Задание ▸ Укажите по приведенному ниже тексту о сестрах Ашурбейли, кем по профессии была Мириам.

Однако позже я обратил внимание, что и там и там описываются соревнования ашугов на сельских рыночных площадях — поэтические состязания, в которых сходились нищие и аристократы, христиане и мусульмане. В романе победитель с отвращением плюет, когда герой задает ему вопрос, рад ли он победе:

— Это нельзя считать победой, ага. Вот раньше были победы! Лет сто тому назад победитель мог отрубить голову побежденному. Тогда очень уважали искусство. А мы разнежились, ослабели. Сейчас никто не отдаст жизнь за строчку стиха.

И хотя роман явно писала более уверенная рука, в обеих книгах живо проступала эта особая черта дореволюционного Азербайджана, делавшая его похожим на страну Оз. Ирония судьбы заключалась в том, что деревни поэтов-ашугов находились в Нагорном Карабахе, как раз в тех местах, где ожесточенная война между армянами и азербайджанцами, христианами и мусульманами, в начале 1990-х годов практически уничтожила всякую жизнь и где оружием были отнюдь не поэтические сравнения или метафоры.

Однажды, когда мы любовались огромным запущенным особняком Теймура-бей Ашурбекова с облупившейся краской на лестничных клетках, расписанных танцующими девушками, Фуад спросил меня, не желаю ли я встретиться с дочерьми бывшего владельца этого дома — Сарой и Мириам. Теперь их фамилия звучала как Ашурбейли, поскольку правительство Азербайджана в постсоветское время переиначило все местные имена и фамилии на турецкий лад. Сестры, девяноста двух и девяноста четырех лет от роду, принадлежали к немногочисленным оставшимся в живых бакинцам — потомкам нефтяных магнатов прежней эпохи. Я решил было, что мы найдем их в каком-нибудь темном углу этого грандиозного здания, однако мы вернулись к нашему белому автомобильчику и вскоре были у наводящего уныние дома позднесоветской эпохи. В крошечную квартирку нас впустила Мириам, младшая из двух старух. Старшая сестра, Сара, ожидала нас, сидя за столом, где красовались заварочный чайник и явно не сегодня купленная коробка шоколадных конфет. Помимо обширной библиотеки в квартирке нашлось место еще и для стиральной машины, буфета, обеденного стола и двенадцати кошек. Несмотря на чинимые властями препоны, сестрам удалось отличиться в науках и даже сделать известную карьеру: Мириам была геологом, а Сара — ведущим специалистом по истории средневекового Азербайджана[8].

По-немецки и по-французски — этим языкам их научили еще в детстве — они рассказывали нам о своей жизни до революции. Вспоминали, что их отец приглашал в свой дом людей всех национальностей и любого общественного положения, поскольку образование и ум значили в его глазах гораздо больше, чем социальный статус, хотя сам он происходил из весьма привилегированной семьи и унаследовал огромное богатство — Ашурбековы финансировали, например, строительство двух из четырех тогдашних мечетей в Баку.

Фрагменты данных ▸
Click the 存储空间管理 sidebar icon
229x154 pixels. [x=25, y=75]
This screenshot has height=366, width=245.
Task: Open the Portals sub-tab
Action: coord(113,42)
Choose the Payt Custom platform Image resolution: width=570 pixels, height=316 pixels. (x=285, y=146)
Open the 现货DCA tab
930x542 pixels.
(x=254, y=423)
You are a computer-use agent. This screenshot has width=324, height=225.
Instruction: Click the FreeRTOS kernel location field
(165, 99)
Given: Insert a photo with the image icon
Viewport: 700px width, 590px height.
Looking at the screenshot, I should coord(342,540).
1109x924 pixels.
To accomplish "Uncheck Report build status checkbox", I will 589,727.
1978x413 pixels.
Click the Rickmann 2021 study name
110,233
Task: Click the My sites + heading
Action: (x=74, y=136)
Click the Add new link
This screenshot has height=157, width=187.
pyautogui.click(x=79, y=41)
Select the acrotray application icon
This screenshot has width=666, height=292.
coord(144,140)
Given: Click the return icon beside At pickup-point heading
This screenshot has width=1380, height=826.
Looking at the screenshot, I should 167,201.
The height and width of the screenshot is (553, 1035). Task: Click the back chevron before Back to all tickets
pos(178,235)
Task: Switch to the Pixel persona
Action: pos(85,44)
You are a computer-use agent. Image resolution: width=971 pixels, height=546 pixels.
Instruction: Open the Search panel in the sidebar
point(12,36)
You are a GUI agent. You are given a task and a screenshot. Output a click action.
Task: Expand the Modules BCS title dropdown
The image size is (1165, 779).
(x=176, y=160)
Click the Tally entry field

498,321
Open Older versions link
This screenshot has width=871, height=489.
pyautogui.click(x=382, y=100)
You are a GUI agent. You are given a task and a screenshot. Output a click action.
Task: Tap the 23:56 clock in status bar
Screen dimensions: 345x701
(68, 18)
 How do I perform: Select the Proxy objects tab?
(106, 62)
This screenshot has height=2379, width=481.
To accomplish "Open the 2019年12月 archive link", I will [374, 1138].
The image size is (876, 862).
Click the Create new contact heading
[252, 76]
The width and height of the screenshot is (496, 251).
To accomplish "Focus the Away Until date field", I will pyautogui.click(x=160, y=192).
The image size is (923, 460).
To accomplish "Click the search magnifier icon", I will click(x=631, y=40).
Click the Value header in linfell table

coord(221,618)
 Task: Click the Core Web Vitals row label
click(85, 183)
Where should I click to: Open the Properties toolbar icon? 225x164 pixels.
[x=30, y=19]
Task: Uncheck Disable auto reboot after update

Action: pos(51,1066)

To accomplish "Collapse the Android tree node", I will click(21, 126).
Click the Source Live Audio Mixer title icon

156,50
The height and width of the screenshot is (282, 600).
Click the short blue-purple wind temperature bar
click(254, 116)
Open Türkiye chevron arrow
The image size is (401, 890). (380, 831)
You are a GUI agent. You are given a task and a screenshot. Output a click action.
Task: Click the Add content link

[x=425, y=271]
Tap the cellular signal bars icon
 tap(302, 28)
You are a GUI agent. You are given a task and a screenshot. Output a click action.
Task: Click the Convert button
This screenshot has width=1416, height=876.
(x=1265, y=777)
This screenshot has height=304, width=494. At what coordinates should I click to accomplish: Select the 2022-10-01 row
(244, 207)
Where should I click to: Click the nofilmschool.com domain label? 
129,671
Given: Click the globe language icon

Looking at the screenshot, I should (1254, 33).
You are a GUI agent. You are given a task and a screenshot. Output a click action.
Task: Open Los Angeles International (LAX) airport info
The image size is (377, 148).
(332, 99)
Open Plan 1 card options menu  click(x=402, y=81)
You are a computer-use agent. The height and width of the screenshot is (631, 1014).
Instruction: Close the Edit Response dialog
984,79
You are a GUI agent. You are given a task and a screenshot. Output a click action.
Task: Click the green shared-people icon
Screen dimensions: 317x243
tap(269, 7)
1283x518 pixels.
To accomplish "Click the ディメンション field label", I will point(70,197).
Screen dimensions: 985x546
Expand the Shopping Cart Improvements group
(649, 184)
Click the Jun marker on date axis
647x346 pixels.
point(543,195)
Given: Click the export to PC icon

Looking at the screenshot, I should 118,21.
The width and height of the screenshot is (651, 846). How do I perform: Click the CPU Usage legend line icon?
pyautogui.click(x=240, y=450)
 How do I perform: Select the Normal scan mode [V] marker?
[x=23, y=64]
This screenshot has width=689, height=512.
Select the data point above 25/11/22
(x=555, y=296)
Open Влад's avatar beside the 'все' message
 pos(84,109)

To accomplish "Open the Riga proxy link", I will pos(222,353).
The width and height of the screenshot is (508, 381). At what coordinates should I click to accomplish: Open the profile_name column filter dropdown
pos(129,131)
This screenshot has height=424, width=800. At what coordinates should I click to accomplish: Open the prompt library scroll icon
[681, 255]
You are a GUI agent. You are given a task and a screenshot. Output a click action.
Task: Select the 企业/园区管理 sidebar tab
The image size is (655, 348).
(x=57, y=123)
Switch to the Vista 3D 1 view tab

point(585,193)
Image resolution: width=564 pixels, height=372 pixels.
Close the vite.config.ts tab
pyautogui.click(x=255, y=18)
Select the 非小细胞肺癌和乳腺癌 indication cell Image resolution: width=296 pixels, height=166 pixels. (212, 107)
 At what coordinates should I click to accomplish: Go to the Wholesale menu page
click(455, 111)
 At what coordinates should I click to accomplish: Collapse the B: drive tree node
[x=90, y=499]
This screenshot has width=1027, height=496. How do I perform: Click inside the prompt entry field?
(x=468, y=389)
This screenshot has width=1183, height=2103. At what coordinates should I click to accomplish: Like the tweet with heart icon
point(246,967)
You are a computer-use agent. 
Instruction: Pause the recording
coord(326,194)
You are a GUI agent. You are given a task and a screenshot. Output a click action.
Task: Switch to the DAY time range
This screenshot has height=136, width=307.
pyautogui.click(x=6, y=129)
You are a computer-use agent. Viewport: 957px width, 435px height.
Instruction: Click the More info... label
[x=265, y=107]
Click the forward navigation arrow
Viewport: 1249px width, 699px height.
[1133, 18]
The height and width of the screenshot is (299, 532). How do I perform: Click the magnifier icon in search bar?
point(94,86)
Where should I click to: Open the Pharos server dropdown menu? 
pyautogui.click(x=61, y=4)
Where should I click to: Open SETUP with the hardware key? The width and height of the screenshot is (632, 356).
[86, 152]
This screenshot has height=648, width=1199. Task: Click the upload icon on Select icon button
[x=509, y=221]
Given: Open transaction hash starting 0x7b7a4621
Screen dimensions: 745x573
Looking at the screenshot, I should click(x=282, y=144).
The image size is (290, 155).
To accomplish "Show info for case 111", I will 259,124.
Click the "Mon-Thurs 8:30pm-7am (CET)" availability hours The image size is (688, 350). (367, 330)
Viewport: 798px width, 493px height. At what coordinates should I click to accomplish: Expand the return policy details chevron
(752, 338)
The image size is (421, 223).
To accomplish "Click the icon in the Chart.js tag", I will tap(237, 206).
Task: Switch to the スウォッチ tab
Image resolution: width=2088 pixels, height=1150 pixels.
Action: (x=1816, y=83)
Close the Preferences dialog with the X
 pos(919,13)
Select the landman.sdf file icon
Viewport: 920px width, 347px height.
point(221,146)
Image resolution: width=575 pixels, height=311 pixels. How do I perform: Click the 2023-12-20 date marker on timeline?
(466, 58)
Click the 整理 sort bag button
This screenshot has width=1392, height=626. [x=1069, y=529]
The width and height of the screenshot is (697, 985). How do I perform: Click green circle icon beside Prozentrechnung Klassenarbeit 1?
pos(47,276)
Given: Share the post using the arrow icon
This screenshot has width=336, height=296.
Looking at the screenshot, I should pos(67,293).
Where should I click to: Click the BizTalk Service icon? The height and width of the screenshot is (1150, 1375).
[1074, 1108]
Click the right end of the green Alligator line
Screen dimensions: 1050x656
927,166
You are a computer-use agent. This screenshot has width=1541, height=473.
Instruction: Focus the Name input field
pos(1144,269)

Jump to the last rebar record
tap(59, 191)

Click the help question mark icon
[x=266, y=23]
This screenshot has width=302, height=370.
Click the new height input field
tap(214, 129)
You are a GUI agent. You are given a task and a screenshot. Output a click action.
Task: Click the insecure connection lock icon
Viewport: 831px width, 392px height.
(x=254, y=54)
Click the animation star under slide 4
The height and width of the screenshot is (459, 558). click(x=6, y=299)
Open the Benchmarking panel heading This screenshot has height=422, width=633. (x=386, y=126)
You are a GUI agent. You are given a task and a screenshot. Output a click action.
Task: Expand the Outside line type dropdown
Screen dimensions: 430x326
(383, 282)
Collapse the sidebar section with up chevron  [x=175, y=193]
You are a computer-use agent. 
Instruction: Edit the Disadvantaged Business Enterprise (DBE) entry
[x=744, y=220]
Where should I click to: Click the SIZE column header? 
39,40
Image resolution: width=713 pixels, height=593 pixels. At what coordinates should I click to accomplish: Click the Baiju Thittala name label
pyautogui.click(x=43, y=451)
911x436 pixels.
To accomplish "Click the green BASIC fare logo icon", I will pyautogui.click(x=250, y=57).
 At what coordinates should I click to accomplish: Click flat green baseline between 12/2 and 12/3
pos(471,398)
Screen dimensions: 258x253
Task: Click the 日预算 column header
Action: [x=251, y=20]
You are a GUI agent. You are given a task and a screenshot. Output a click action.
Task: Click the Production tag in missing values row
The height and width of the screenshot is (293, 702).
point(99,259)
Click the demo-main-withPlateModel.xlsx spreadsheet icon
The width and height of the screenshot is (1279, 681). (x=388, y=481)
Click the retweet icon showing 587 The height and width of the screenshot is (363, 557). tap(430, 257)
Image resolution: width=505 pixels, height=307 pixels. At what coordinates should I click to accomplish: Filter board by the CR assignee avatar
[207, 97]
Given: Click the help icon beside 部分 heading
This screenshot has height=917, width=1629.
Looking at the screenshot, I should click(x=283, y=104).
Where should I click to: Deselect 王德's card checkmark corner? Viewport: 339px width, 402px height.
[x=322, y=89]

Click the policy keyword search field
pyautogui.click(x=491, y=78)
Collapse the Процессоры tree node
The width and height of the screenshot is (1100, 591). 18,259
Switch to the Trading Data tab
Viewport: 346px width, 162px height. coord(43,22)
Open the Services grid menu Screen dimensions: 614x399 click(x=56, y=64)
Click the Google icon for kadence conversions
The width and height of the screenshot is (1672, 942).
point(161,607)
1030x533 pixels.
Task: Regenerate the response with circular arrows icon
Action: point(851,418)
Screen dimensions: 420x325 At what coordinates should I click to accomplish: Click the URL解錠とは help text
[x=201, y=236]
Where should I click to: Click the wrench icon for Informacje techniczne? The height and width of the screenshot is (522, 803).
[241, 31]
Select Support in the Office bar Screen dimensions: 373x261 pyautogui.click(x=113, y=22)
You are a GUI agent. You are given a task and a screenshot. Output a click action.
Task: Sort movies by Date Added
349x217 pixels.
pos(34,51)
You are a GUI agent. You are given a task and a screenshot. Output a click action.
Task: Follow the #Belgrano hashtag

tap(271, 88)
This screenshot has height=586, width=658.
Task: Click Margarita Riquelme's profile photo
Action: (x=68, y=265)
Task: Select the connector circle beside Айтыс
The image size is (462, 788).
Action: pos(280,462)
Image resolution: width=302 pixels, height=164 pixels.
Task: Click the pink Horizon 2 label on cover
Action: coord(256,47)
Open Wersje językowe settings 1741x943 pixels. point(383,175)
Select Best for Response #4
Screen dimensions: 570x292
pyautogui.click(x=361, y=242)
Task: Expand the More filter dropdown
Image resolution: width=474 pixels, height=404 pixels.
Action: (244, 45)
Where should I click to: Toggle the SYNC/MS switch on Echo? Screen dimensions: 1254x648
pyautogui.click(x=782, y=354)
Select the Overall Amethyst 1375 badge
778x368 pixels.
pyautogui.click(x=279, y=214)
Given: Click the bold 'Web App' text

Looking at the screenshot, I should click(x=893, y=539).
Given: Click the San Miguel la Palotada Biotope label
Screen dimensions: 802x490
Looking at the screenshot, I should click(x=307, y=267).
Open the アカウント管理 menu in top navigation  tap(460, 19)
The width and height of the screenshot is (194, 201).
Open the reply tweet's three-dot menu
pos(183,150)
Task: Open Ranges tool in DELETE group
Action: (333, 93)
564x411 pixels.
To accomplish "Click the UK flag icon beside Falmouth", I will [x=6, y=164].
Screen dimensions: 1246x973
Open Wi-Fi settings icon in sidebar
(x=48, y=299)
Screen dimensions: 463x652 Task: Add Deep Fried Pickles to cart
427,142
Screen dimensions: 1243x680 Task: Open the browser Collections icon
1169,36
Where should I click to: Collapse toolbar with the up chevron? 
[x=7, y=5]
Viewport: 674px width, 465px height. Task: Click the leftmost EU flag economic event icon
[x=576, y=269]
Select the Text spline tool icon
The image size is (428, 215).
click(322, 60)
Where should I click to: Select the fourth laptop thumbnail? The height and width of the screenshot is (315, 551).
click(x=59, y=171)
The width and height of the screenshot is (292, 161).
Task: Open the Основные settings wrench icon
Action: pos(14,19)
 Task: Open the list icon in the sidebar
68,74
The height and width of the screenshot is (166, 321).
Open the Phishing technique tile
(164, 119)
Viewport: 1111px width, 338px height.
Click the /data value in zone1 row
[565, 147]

Ответ ▸ Мириам была геологом.